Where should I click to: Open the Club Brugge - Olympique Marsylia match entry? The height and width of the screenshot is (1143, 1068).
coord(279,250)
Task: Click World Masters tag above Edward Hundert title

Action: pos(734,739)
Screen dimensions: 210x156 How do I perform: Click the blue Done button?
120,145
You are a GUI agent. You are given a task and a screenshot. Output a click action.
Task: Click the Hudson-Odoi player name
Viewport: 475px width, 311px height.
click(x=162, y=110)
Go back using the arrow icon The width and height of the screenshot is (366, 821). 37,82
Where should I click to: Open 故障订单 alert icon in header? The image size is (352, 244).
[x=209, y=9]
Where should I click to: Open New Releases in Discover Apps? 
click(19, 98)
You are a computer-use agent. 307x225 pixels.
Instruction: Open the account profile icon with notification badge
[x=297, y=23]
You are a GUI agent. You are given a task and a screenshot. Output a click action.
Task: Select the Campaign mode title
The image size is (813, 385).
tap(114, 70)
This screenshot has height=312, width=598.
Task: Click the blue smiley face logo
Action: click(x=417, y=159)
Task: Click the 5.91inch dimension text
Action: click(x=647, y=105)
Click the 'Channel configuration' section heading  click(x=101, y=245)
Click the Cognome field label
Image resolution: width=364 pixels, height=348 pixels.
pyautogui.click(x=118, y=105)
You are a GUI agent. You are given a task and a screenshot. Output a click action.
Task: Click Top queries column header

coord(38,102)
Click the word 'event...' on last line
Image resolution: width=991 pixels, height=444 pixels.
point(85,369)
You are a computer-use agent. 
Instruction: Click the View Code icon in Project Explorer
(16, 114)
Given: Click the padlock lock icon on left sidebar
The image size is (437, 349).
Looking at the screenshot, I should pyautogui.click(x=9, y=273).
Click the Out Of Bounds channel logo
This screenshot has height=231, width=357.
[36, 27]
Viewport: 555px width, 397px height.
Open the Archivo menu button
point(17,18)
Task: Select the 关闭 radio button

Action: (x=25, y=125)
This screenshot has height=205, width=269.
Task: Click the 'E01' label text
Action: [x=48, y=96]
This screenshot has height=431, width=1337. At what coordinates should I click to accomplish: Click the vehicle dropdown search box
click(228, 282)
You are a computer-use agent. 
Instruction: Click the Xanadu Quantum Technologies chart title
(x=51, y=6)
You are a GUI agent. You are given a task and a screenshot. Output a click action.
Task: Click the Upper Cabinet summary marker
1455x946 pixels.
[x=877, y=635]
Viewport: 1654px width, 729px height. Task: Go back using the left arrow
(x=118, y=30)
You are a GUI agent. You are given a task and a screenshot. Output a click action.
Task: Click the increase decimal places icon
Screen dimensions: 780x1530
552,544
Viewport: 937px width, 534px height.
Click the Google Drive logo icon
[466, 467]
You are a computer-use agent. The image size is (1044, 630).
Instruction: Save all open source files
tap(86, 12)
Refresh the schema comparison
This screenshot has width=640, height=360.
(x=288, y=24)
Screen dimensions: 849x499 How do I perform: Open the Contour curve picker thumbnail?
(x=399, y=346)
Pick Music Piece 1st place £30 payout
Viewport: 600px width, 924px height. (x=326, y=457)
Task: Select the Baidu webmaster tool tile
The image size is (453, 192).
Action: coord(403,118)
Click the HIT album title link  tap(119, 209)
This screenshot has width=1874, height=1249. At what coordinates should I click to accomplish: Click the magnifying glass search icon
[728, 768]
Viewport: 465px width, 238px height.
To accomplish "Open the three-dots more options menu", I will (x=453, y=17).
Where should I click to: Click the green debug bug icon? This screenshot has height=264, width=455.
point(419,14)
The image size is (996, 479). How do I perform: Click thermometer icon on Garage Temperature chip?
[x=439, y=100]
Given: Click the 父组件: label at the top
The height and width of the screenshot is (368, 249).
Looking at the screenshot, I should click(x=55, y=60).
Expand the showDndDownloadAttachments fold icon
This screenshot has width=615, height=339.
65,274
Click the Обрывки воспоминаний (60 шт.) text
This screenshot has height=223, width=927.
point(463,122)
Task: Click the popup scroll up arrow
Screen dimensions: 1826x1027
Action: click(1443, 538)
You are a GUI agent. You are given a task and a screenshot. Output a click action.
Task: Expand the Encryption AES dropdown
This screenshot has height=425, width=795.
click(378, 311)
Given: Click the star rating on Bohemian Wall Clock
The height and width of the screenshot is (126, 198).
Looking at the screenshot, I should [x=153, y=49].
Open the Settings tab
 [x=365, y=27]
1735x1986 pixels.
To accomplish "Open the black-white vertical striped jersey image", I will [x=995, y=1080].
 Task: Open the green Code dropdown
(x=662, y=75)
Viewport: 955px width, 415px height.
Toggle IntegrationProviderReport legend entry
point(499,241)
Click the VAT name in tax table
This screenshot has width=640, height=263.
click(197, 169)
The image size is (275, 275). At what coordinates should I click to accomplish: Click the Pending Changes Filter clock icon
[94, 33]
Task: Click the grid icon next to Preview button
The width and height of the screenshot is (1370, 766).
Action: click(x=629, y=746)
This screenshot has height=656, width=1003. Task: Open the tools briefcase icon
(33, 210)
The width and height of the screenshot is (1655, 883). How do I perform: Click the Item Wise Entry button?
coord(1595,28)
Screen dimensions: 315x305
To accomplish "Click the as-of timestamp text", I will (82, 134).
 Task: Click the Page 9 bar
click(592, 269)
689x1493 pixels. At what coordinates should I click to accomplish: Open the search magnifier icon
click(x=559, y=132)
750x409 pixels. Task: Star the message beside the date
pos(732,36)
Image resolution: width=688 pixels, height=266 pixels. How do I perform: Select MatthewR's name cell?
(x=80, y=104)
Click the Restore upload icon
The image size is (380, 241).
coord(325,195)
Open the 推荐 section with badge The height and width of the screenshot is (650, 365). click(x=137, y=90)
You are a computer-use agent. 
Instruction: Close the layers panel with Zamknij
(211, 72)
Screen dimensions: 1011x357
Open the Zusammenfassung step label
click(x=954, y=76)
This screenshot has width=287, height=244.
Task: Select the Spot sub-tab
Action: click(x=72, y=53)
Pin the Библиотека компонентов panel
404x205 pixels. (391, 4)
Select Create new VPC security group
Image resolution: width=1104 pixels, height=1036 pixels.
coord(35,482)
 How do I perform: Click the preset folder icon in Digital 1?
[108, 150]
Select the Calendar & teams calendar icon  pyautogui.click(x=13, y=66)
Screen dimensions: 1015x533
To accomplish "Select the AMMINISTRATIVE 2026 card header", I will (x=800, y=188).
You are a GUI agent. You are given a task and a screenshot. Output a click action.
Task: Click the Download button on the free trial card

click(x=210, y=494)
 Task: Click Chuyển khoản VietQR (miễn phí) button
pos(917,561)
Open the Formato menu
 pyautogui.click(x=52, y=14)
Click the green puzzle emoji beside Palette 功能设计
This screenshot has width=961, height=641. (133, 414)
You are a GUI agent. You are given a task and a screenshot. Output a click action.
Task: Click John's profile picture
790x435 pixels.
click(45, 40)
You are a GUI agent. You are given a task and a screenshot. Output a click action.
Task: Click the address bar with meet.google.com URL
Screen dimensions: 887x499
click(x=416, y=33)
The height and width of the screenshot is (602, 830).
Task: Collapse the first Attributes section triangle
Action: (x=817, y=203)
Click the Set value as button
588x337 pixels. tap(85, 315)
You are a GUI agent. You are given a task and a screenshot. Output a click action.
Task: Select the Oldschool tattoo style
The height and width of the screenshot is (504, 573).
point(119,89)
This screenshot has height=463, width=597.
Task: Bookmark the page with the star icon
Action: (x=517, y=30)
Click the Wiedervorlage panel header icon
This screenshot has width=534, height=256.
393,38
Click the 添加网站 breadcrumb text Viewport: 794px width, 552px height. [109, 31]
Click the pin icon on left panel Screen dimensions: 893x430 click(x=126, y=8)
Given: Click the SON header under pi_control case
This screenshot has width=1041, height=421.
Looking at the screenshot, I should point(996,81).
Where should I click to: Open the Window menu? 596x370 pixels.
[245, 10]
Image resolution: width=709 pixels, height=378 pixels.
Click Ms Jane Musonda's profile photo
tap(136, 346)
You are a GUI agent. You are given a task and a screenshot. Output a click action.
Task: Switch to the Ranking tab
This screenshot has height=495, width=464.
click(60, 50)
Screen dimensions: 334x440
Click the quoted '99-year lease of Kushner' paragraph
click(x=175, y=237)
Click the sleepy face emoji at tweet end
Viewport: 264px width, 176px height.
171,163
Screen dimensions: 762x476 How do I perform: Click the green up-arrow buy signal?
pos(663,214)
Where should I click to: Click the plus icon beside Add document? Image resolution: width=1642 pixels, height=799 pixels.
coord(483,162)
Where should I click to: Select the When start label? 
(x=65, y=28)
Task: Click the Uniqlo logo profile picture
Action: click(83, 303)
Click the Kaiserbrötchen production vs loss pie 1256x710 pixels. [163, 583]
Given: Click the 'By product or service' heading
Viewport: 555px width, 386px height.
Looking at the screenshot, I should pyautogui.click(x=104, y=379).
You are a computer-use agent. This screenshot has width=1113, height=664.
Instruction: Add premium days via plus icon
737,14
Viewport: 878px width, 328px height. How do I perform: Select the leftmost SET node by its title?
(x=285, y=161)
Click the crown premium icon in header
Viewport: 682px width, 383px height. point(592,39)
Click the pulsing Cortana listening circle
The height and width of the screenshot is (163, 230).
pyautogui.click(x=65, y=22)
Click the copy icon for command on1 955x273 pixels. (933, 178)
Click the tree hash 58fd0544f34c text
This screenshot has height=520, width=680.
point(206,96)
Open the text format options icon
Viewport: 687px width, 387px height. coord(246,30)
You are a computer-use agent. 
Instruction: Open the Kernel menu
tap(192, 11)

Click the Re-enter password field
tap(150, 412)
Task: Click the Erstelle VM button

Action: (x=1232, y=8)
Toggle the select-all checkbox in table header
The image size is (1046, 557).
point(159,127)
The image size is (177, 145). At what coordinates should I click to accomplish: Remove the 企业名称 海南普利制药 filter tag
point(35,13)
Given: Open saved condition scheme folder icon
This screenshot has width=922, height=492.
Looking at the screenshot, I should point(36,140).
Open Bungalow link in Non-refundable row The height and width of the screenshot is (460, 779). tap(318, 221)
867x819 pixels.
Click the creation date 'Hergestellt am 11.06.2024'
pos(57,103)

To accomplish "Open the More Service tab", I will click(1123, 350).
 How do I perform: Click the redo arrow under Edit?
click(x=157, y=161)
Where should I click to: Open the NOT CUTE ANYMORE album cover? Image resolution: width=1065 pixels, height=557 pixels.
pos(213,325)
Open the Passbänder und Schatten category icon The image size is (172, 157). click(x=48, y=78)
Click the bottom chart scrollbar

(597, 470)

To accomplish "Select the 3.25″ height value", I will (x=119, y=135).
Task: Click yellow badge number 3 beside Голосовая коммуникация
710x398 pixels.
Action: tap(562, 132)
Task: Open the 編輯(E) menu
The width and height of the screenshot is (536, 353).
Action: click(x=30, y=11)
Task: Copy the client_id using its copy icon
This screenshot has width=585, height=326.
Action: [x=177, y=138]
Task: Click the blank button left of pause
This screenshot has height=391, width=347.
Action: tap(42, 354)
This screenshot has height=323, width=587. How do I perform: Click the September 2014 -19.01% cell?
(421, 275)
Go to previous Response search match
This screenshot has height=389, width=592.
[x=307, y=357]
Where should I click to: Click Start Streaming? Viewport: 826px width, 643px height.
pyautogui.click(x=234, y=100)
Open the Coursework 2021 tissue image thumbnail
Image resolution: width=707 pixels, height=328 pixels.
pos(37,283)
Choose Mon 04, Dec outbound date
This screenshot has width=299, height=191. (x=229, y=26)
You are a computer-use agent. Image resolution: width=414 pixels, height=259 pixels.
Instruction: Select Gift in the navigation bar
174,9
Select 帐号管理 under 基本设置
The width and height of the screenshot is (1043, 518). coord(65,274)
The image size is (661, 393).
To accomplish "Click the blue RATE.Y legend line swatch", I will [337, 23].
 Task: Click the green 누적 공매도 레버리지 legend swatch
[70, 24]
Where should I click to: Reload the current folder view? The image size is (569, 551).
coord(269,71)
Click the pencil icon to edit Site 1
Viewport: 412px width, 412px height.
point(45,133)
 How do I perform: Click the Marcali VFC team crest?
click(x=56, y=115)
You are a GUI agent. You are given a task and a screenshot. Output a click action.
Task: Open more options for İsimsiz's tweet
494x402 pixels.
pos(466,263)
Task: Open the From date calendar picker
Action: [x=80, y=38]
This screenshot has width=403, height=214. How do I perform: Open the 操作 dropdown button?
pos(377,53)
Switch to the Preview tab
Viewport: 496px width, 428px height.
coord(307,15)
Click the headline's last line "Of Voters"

◇ ◇ ◇

Count how many lines above hold the word "tweet", then reply with that number alone.

## [Exercise output]
2